Leon De Winter, in a Wall Street Journal article, writes:
The Amsterdam court trying the controversial Dutch politician is now preoccupied with the question of whether this book (the Quran), sacred to more than a billion believers, can be compared to one of the most vile publications in the history of Western civilization — Hitler’s “Mein Kampf.”

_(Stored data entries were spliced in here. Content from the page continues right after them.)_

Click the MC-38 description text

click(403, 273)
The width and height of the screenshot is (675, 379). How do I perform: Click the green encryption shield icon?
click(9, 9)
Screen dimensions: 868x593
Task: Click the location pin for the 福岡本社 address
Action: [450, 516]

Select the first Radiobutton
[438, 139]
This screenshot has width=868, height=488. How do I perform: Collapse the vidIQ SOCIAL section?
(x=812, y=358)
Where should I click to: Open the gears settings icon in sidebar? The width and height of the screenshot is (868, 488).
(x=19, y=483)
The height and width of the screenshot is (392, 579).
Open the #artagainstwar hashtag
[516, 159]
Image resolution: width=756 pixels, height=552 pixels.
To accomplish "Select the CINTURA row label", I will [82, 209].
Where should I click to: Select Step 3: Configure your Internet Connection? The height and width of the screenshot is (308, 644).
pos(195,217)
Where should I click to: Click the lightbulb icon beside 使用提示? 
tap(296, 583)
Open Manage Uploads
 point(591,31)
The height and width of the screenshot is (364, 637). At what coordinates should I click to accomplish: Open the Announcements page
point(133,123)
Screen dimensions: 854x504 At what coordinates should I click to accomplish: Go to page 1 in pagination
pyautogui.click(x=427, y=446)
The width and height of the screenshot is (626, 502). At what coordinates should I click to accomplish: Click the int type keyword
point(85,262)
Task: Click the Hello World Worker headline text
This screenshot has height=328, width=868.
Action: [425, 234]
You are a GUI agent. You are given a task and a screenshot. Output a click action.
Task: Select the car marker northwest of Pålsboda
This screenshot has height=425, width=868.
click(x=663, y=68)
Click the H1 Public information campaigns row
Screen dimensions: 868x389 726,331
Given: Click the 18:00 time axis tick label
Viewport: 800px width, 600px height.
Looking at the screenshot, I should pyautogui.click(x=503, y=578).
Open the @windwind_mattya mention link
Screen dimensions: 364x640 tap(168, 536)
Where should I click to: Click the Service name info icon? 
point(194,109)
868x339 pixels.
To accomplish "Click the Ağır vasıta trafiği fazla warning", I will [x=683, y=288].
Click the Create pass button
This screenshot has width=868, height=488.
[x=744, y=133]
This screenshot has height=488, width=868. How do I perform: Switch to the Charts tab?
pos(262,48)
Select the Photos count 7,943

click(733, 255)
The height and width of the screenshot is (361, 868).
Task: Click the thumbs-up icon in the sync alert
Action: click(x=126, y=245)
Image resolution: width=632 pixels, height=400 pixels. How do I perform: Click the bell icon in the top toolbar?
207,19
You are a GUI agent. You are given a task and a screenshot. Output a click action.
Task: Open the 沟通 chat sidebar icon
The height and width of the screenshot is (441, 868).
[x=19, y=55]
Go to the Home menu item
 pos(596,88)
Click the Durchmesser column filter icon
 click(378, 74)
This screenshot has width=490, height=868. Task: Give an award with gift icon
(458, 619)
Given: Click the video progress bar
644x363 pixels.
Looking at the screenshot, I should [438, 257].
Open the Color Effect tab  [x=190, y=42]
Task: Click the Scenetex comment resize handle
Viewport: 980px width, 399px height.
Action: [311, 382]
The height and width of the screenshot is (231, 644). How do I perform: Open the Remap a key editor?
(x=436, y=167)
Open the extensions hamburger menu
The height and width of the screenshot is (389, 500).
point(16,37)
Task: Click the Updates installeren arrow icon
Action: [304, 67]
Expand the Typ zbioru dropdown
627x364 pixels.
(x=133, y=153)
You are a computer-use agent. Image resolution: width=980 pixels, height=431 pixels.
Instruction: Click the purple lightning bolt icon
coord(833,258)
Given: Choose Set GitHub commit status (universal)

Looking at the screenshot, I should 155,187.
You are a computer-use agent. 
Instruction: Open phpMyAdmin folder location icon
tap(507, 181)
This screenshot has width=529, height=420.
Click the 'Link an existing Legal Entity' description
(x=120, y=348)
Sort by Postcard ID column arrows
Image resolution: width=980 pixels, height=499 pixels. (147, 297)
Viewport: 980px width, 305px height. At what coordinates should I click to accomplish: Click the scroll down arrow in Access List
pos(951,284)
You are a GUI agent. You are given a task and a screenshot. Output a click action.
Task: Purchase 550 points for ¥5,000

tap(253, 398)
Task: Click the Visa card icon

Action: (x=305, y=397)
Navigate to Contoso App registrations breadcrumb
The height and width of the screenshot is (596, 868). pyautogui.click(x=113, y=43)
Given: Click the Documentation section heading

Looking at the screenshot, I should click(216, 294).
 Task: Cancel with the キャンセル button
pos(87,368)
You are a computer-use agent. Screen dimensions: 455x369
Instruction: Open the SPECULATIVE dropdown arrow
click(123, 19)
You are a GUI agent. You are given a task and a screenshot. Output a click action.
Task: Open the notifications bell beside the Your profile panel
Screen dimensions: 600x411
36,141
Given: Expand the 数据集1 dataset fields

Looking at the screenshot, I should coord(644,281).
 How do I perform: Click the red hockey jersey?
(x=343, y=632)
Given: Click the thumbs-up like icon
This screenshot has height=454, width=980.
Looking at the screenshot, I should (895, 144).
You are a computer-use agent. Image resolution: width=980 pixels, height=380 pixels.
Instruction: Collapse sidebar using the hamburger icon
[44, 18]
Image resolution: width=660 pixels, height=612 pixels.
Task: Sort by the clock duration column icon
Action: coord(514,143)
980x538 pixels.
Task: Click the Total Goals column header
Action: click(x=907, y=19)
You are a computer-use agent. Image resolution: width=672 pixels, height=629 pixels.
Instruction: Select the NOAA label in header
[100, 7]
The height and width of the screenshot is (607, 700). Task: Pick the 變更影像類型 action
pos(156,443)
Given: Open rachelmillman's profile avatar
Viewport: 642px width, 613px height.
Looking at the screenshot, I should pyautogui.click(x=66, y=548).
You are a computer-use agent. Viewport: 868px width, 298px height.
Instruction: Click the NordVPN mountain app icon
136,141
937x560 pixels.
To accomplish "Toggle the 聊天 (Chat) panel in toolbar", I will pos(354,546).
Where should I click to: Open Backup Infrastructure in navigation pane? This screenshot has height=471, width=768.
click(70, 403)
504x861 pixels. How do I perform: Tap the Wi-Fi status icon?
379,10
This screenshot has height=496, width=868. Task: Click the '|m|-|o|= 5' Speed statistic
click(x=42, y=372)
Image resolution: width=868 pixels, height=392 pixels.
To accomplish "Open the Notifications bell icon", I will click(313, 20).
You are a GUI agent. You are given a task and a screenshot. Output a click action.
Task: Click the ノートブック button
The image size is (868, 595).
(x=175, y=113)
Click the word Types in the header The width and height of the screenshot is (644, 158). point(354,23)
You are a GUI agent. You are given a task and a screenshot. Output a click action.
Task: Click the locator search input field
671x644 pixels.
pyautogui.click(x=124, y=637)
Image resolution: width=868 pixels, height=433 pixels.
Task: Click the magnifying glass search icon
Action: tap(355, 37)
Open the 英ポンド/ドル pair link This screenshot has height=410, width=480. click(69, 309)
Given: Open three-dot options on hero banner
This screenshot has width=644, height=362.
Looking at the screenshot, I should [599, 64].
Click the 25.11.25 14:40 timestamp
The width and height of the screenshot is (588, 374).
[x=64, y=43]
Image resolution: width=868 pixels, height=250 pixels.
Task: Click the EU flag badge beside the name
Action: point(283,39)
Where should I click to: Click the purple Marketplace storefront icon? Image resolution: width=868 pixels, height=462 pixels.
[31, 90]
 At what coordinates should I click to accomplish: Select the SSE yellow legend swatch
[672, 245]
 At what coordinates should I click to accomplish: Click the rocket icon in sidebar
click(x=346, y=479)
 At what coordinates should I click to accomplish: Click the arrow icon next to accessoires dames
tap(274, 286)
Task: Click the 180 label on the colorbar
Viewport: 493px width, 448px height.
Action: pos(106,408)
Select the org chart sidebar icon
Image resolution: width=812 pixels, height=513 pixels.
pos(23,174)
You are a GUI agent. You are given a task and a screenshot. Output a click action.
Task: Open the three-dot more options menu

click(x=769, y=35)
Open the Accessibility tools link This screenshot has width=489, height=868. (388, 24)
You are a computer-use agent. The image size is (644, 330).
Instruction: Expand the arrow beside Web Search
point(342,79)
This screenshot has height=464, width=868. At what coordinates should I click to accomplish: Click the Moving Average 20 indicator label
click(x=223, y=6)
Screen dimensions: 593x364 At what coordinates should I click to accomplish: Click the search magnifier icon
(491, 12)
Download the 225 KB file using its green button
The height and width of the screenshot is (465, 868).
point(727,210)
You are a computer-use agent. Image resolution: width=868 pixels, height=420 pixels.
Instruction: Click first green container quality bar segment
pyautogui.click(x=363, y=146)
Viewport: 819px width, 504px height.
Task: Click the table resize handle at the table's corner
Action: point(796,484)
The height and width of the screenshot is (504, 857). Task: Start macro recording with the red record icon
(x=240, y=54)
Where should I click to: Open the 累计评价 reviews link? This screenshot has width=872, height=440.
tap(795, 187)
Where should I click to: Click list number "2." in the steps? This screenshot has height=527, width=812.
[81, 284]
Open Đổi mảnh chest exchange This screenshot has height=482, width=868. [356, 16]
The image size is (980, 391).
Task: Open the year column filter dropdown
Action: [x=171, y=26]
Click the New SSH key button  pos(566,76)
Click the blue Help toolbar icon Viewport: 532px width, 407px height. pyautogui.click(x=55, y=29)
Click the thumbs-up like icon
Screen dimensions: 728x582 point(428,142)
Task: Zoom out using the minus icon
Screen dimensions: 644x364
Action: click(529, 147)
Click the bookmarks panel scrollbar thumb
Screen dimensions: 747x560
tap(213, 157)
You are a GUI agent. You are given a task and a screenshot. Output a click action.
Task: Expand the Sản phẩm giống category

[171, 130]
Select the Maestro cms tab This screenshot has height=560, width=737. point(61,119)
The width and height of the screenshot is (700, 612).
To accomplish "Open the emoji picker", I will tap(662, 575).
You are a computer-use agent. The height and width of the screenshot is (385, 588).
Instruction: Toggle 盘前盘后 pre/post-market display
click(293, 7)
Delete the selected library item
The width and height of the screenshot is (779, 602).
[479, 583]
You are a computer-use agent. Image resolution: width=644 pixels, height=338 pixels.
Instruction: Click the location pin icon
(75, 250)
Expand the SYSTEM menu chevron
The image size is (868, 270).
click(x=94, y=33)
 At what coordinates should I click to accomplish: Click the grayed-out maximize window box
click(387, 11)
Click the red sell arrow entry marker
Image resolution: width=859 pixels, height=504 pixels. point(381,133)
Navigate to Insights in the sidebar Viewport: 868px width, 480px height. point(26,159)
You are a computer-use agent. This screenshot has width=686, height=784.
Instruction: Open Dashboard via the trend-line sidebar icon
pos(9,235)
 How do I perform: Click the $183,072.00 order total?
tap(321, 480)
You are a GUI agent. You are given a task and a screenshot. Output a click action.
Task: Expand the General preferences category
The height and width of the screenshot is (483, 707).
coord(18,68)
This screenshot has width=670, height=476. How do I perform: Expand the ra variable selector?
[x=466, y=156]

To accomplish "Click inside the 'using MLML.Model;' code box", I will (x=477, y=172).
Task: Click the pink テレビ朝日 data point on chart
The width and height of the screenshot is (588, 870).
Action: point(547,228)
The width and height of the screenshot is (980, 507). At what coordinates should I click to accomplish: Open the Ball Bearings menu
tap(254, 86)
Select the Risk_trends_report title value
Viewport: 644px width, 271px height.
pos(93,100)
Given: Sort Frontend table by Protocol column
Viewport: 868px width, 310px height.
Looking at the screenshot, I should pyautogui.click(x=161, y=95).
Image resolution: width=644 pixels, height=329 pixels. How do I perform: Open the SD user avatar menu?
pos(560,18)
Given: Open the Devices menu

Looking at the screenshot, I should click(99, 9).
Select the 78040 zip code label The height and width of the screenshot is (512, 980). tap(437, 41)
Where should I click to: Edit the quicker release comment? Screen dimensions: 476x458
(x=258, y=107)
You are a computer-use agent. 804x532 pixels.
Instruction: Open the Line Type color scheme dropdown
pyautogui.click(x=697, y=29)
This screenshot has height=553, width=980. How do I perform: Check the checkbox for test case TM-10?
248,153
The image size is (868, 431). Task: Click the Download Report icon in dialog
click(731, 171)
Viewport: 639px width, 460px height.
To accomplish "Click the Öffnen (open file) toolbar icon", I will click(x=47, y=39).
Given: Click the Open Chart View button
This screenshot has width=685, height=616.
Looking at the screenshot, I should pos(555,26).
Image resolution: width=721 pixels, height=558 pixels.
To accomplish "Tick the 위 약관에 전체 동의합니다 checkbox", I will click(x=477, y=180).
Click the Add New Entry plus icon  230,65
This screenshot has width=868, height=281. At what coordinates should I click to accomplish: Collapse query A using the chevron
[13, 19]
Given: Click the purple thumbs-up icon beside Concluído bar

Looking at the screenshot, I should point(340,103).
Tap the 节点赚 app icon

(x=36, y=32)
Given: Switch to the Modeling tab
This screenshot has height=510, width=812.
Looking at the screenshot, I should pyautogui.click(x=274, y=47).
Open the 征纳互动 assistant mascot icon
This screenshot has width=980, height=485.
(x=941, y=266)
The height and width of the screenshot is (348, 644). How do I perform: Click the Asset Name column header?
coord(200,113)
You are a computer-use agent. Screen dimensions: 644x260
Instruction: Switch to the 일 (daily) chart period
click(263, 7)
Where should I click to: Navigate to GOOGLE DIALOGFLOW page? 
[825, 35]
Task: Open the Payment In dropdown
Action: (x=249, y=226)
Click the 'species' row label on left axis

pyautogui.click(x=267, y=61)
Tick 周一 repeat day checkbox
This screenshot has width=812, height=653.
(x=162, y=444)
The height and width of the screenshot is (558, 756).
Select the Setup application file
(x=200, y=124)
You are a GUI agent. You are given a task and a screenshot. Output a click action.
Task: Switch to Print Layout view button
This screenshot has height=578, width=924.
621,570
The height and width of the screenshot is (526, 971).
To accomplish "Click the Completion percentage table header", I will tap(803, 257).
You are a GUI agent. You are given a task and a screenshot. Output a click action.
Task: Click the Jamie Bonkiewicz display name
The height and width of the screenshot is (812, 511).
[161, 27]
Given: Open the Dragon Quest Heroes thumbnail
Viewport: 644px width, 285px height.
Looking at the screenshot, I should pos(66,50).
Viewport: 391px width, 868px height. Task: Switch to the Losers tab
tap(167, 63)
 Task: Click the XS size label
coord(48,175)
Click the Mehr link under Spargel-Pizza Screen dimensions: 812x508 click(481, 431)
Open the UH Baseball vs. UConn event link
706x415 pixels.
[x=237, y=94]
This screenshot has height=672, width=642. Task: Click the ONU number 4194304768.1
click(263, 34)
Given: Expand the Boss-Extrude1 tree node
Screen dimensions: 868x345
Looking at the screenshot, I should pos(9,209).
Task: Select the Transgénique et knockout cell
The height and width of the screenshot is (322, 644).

What could possibly go wrong?
In his writing and speeches, Mr. Wilders has found these two works to be similar in terms of their anti-Semitism and incitement to hatred, and has thus called for a publishing ban on the Quran similar to the one in place for “Mein Kampf.” This is what triggered Mr. Wilders’s prosecution for discriminatory and insulting remarks against Muslims and Islam. The Dutch politician, though, denies having insulted Muslims. He insists his focus is on radical Islam and the Quran, which he considers to be not only a religious text but also a political pamphlet encouraging Muslims to discriminate against and, if necessary, kill Jews, Christians, apostates and other unbelievers. That’s why Mr. Wilders claims the right to criticize and condemn Islam.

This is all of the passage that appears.